Exercise brief — Pull every line containing "title" from the data.

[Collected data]
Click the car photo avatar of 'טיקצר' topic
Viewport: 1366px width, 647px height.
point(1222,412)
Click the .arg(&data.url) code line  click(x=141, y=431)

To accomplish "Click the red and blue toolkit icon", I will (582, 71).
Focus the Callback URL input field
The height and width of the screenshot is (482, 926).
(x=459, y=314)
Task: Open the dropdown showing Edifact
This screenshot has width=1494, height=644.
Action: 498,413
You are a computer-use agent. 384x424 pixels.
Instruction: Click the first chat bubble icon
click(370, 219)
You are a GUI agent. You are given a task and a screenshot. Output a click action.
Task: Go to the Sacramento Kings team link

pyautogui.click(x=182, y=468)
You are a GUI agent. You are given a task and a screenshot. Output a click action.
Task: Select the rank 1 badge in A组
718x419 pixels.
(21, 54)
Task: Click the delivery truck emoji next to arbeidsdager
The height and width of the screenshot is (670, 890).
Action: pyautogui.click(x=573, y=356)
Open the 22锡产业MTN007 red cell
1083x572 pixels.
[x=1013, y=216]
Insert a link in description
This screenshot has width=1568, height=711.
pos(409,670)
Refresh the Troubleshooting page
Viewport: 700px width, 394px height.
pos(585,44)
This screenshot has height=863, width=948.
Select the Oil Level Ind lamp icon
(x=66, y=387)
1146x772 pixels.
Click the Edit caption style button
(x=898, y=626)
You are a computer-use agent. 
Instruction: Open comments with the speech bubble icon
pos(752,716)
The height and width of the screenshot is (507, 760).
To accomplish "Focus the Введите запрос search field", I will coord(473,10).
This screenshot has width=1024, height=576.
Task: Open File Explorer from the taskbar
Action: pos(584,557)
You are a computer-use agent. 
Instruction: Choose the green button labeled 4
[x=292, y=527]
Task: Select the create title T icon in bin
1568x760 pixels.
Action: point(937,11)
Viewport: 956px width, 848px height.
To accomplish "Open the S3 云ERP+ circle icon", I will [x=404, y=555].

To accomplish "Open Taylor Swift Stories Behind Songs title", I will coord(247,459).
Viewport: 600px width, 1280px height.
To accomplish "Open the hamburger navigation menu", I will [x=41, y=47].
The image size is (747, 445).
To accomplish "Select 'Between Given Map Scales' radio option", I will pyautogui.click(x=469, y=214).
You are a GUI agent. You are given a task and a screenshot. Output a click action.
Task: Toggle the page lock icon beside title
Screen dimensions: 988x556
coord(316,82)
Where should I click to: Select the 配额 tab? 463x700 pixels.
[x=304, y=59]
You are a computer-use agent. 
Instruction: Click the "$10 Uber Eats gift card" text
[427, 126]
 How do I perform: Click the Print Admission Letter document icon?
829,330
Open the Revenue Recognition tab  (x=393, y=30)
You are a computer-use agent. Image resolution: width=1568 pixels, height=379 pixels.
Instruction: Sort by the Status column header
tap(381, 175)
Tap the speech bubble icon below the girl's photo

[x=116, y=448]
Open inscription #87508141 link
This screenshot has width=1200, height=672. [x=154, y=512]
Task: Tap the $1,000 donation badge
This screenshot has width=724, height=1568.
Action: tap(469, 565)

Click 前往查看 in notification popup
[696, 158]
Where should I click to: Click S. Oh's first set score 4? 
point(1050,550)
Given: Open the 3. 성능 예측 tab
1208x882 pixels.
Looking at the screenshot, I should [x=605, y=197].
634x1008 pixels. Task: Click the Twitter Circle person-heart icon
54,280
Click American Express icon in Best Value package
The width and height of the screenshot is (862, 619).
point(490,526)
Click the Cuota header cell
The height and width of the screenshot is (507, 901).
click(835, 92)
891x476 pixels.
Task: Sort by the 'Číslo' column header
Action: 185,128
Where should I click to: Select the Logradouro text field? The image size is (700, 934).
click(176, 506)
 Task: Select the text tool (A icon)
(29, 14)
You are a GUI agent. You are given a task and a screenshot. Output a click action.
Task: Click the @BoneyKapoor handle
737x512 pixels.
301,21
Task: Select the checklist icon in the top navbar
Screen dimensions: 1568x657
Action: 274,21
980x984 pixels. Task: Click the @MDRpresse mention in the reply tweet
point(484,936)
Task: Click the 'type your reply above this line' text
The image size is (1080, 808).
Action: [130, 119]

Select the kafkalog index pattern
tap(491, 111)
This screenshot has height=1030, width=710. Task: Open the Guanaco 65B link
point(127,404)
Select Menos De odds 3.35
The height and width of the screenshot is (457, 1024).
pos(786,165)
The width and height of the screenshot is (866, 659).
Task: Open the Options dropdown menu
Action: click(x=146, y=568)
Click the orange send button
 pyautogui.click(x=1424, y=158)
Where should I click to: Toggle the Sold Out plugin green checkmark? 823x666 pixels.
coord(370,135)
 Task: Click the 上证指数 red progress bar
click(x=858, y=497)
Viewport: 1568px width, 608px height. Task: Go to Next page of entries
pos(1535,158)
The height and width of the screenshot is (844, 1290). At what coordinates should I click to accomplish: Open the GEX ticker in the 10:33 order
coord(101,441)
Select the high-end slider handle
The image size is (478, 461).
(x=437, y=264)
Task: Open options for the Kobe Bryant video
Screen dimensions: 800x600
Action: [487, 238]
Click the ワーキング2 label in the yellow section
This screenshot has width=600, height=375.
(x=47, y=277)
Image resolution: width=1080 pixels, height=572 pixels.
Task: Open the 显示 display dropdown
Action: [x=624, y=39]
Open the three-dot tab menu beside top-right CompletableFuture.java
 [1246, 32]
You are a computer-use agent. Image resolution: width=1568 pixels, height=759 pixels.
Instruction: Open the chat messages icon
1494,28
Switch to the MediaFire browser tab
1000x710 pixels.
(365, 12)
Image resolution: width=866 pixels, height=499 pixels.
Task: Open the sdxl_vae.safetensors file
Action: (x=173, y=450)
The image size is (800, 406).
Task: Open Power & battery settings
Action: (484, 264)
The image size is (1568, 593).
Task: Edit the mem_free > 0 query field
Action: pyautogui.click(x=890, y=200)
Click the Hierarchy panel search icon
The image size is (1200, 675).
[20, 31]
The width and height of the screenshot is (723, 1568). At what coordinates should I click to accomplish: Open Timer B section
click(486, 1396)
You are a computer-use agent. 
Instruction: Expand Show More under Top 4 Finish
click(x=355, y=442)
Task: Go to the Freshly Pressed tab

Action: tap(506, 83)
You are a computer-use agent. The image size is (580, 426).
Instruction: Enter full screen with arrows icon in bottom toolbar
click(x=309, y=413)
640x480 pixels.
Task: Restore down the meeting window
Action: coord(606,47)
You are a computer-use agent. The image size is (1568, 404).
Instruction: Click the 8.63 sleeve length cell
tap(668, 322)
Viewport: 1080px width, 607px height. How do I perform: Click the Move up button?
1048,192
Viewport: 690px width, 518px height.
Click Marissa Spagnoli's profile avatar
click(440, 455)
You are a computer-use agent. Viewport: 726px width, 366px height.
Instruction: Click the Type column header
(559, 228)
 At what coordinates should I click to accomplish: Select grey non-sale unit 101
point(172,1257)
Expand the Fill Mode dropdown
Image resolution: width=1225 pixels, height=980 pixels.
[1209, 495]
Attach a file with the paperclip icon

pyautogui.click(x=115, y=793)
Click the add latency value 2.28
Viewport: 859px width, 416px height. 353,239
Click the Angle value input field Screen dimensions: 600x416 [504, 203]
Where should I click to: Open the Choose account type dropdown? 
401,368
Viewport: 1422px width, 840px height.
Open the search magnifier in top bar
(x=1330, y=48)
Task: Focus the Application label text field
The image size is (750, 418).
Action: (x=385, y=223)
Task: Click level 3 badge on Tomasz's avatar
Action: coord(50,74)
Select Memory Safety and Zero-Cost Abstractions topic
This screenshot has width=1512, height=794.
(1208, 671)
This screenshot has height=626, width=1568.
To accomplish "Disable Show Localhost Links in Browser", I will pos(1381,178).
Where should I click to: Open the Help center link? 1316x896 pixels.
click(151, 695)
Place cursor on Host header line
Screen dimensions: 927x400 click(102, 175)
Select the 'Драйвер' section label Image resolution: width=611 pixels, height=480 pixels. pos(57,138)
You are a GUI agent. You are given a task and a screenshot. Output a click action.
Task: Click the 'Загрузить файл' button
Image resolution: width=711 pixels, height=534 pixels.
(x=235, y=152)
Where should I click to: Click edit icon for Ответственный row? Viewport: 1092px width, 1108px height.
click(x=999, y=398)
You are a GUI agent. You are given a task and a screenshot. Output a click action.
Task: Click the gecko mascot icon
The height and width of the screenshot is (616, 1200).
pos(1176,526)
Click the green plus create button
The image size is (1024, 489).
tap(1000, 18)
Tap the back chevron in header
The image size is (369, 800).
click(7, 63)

Task result —
Task: Select the create title T icon in bin
To accomplish "Open Taylor Swift Stories Behind Songs title", I will coord(247,459).
Task: Toggle the page lock icon beside title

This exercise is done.